Cláusulas ambíguas tendem a ser interpretadas contra quem redigiu o contrato, o que reforça a importância da clareza para ambas as partes. Contratos de adesão, por sua vez, admitem discussão sobre cláusulas abusivas mesmo após a assinatura. Ainda assim, ajustar o texto antes é sempre mais eficiente do que discutir sua validade depois. Também é recomendável conferir se quem assina detém poderes para representar a outra parte, verificação simples que evita discussões posteriores sobre a validade e a eficácia do próprio instrumento.

Tutela de urgência é a decisão que antecipa efeitos práticos do julgamento antes do desfecho do processo, frequentemente chamada de liminar. Depende de dois requisitos simultâneos: elementos que evidenciem a probabilidade do direito alegado e perigo de dano ou risco ao resultado útil do processo, caso a decisão só venha ao final.
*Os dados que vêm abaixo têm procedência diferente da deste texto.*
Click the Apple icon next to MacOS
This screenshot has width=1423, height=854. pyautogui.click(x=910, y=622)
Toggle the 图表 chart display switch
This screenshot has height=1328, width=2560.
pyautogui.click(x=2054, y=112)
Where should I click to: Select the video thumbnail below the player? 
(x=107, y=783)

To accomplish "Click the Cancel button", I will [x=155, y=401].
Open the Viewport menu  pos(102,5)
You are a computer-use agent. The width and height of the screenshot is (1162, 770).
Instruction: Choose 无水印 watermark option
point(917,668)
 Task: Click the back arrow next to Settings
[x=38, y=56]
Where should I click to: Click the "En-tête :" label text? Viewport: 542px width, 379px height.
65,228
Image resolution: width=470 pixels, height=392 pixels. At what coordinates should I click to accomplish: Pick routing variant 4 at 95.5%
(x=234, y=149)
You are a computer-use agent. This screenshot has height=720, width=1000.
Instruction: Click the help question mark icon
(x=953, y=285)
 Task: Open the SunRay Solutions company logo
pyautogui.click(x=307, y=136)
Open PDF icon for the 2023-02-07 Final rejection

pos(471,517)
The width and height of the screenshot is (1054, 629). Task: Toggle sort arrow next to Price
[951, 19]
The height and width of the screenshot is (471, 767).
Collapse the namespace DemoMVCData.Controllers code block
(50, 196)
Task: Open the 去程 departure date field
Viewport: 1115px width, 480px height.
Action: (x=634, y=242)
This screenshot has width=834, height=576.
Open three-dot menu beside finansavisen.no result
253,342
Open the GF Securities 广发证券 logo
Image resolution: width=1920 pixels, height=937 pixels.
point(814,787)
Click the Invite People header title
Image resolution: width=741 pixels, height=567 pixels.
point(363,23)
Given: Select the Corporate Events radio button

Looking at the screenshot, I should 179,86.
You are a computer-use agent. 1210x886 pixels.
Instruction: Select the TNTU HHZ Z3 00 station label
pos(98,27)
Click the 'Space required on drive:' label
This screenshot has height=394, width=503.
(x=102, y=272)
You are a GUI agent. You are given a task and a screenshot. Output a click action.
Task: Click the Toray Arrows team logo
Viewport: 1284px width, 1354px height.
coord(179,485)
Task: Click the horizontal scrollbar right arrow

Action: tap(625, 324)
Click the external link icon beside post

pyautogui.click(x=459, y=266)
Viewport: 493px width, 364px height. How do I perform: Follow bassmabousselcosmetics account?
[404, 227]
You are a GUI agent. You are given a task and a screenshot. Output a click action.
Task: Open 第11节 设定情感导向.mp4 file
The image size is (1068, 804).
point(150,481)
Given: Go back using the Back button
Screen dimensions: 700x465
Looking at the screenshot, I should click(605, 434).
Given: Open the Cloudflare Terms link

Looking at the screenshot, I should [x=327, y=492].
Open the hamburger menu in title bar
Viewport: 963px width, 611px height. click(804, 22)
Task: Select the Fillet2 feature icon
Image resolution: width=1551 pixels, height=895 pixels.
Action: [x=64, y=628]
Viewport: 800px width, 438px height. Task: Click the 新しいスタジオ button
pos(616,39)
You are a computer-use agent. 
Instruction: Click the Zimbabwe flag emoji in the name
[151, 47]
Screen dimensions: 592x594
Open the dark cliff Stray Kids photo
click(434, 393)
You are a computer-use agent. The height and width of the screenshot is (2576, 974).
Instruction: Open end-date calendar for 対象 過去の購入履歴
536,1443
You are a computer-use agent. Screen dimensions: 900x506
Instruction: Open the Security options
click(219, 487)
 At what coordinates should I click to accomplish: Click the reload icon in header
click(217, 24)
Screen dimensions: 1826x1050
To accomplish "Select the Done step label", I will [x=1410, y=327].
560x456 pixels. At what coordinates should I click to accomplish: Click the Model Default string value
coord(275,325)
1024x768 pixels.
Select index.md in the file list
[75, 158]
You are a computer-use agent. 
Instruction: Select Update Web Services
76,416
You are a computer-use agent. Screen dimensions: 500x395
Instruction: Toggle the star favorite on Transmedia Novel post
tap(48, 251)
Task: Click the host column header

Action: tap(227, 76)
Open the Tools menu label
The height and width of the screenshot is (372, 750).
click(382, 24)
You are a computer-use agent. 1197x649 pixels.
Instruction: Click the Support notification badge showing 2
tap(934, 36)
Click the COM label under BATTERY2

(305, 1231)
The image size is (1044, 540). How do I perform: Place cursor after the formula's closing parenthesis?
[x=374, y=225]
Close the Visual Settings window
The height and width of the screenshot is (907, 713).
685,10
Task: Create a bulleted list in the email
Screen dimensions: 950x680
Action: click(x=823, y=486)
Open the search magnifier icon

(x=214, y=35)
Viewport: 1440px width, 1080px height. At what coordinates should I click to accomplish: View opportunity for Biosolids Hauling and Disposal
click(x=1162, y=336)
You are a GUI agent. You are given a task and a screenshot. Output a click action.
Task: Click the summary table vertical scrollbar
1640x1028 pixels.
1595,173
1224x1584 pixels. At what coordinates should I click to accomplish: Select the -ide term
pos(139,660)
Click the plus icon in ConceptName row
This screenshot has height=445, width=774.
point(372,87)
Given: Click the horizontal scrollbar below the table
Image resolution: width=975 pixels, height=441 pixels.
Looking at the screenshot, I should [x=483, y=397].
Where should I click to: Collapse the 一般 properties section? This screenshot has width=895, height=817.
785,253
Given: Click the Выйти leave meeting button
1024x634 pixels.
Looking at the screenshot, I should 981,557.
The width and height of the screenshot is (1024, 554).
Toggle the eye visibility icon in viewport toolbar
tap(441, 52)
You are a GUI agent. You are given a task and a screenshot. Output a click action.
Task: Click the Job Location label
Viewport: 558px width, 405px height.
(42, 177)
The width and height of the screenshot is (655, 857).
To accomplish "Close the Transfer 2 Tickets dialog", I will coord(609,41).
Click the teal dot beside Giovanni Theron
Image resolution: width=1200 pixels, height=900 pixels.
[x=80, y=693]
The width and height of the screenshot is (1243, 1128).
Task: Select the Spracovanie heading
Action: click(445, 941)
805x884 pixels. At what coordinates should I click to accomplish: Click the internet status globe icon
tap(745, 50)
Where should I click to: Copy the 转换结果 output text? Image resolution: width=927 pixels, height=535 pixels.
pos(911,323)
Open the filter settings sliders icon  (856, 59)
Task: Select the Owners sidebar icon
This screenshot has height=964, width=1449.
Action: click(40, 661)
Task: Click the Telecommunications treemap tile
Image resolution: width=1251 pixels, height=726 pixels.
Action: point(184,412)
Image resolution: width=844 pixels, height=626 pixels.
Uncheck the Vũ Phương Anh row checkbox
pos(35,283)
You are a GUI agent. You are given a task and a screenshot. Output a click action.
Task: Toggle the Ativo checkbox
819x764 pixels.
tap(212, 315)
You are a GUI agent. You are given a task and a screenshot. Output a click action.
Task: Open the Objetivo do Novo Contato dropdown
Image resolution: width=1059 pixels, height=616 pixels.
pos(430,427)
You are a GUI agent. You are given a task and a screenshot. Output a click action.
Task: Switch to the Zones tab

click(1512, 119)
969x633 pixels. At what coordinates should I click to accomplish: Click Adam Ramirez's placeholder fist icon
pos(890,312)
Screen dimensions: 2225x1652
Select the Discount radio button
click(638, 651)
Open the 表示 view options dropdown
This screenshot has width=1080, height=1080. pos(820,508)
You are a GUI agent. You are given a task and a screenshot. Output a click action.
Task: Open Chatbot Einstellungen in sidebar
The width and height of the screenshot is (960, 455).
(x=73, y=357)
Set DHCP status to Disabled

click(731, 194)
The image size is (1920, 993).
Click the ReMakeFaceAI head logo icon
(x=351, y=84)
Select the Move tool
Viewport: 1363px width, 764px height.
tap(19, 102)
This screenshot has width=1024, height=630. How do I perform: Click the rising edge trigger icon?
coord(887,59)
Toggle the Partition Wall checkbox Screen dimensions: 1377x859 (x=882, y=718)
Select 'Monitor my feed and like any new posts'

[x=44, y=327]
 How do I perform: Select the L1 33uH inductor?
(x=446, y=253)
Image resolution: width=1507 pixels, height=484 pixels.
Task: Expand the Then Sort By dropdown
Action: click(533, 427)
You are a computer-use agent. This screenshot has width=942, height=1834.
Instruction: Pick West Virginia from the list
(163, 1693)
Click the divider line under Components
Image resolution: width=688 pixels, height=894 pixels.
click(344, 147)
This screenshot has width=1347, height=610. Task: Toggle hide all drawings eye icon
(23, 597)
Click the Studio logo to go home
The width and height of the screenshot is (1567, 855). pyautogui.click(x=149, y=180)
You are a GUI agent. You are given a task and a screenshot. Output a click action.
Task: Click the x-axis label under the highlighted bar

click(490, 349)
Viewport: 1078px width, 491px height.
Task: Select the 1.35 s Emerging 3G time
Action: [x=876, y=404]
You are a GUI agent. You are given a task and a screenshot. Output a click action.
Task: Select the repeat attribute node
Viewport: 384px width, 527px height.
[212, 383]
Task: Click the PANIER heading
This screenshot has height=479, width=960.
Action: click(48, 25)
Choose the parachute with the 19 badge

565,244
Ela pode ser antecipada, quando concede desde logo o que se pede, ou cautelar, quando apenas assegura o resultado, como no bloqueio de valores. É comum em pedidos de tratamento de saúde, exclusão de negativação, suspensão de cobrança, obrigação de fazer com prazo e proteção da posse.

A decisão é provisória e pode ser revogada ou modificada durante o processo, inclusive se os fundamentos que a justificaram deixarem de existir. Em regra, quem obtém a medida responde pelos prejuízos causados à parte contrária caso a ação seja julgada improcedente ao final, o que torna a avaliação prévia da consistência das provas particularmente relevante.